Crise de abstinência

Acordou de um pesadelo, suando, sem fôlego. As mãos trêmulas tentavam acalmar o próprio peito. A garganta seca, estava fechada, a cabeça doía, as vistas embaçavam num misto de dor e de lágrima. Três meses limpa, sem nada, nem uma pequena parte. Mas naquela noite, tudo nela pedia que voltasse a ser quem era antes.
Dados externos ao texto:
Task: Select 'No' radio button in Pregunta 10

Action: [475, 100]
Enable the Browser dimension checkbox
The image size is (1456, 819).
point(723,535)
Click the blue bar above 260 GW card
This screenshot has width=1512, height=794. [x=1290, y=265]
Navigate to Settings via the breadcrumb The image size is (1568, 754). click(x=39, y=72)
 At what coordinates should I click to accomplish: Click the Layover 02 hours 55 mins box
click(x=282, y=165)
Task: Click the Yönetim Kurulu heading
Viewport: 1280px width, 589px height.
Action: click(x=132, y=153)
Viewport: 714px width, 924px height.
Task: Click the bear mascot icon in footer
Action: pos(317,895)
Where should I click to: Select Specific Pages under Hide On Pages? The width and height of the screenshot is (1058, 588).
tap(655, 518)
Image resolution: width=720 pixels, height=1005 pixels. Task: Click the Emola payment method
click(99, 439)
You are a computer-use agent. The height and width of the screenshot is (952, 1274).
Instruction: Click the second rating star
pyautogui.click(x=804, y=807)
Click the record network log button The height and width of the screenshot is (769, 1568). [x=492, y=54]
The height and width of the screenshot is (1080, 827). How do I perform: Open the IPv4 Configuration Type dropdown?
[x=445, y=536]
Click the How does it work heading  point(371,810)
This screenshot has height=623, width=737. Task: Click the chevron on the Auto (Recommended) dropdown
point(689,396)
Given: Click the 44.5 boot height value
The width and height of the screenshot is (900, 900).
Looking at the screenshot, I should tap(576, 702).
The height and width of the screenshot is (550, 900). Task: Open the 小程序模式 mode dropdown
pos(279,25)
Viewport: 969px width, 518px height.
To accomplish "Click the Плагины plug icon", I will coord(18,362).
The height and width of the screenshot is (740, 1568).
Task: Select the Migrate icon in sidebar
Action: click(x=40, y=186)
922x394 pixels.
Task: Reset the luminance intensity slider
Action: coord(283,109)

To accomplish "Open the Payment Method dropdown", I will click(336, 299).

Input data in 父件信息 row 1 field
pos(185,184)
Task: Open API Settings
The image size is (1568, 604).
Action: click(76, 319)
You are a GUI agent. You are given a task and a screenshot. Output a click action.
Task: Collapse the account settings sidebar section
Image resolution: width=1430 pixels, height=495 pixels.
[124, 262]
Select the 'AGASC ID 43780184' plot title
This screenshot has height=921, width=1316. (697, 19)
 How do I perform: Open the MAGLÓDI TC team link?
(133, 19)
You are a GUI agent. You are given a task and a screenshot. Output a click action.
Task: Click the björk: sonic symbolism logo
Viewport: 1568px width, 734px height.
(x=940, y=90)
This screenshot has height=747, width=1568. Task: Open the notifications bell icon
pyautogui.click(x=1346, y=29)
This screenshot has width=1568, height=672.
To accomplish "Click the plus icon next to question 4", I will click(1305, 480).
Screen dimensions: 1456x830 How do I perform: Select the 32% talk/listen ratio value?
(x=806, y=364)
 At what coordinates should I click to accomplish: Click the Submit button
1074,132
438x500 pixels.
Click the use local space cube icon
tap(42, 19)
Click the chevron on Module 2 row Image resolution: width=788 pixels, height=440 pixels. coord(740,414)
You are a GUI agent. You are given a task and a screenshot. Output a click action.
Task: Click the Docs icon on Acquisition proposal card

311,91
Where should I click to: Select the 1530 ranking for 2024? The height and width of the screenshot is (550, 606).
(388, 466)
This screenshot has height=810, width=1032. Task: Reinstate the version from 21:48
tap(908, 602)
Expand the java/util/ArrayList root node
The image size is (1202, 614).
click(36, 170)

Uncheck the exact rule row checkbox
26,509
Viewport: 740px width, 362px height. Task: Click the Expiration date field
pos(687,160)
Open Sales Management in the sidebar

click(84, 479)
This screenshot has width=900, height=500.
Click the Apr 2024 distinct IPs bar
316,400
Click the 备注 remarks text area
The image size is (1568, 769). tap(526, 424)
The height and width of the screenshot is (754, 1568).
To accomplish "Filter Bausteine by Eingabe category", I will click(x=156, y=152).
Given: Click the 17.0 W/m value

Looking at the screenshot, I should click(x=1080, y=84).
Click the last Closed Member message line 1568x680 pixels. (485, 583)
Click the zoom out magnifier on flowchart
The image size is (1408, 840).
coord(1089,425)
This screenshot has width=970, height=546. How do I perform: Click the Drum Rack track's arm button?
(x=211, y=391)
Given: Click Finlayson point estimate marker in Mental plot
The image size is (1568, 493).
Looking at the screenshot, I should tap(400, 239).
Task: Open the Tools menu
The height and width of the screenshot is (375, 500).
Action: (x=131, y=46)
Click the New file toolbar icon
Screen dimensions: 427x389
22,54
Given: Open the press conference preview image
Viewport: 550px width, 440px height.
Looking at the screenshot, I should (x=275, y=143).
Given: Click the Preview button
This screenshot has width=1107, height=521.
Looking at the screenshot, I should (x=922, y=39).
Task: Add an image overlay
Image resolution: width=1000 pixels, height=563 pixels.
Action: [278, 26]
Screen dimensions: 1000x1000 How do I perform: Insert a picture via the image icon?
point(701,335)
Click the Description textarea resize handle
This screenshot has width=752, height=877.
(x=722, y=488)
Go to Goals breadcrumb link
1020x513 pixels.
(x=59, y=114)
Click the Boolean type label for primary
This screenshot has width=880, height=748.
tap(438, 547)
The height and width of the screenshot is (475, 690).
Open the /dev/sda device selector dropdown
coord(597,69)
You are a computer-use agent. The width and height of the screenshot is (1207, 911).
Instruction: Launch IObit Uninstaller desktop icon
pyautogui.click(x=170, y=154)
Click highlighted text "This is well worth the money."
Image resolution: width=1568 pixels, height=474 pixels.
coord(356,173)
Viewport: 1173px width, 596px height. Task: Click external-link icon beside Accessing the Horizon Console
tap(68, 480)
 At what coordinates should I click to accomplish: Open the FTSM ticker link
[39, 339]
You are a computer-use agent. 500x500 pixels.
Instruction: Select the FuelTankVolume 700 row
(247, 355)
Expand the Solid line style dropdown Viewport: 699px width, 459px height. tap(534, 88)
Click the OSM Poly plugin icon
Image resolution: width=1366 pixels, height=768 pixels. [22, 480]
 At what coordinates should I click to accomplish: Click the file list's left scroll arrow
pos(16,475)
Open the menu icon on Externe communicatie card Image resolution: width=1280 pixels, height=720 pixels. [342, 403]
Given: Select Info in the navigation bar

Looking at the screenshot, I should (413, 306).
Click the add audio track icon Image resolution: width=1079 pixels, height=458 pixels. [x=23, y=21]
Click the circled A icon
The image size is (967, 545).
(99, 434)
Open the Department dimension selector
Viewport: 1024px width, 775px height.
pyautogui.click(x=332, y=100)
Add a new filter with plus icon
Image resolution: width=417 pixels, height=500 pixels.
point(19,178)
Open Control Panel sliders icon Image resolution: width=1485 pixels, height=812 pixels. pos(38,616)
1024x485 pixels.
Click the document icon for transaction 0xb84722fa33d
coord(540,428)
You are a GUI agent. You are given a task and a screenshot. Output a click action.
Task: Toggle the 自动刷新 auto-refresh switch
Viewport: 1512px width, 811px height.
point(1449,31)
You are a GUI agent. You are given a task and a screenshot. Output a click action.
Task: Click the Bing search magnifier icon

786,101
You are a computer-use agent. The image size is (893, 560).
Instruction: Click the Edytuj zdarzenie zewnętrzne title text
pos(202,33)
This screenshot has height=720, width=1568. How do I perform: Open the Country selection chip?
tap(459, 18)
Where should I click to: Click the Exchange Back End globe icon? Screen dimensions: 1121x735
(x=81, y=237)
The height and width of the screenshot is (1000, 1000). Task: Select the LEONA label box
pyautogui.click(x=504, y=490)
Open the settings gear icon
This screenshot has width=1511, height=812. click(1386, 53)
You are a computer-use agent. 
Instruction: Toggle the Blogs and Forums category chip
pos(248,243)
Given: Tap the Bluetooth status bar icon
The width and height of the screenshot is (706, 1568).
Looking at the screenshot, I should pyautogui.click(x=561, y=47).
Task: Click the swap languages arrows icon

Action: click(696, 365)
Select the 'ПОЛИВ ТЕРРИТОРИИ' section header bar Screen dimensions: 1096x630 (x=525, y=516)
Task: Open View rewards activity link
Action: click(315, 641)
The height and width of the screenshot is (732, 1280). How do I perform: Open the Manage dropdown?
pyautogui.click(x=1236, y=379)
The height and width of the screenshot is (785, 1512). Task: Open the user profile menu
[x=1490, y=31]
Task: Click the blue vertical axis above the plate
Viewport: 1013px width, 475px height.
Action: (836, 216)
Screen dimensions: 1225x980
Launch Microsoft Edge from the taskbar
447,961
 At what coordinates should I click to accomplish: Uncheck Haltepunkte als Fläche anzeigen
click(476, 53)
Ainda sem ar, também não ouvia, nem mesmo os próprios zumbidos, muito menos a própria razão. Não podia, não podia ignorar tudo o que lutou, tudo o que sofreu, tudo o que perdeu pelo caminho. Não podia, mas queria, mesmo que por dois segundos, saber que gosto tinha outra vez. Tinha gosto de liberdade, enquanto prendia. E gosto de verdade, enquanto mentia. Tinha gosto de viagem, enquanto só uma parte ia.

Mas sempre, a cada nova crise, aquela mesma sensação de que os meses pudessem ter mudado algo a levava a pensar que aquele gosto tão conhecido podia mesmo ter tomado um gosto diferente. Teve cãibra, febre, alucinações. Naquele instante toda a dor vivida antes parecia pequena diante da dor que sentia agora. Parecia mesmo valer a pena tirá-la com a mão, mesmo que por uma noite, dose pequena.
Pegou o telefone. Bastava ligar e pedir. Estaria à porta em quinze minutos e dentro de si, no minuto seguinte.

Uma dor furava o estômago de dentro pra fora, como se a verdade quisesse sair, como se o que não foi dito tomasse forma e lhe rasgasse. O que mais havia a dizer?
Gritava, gritava, um grito que não saía, um choro que não fluía, uma dor que não tinha nome. Nesta casa não dizemos mais aquele nome. O nome da sua vontade, da sua saudade, do amor que tinha. Só por hoje, ser forte. Só por hoje, ser franco. Só por hoje ser maior do que o medo de permanecer sozinha. Quase toda dor é mesmo uma luta sozinha, injusta, mesquinha. Não, estava enganada. Ele não era a cura, mas o motivo de estar doendo. Havia de também passar um dia.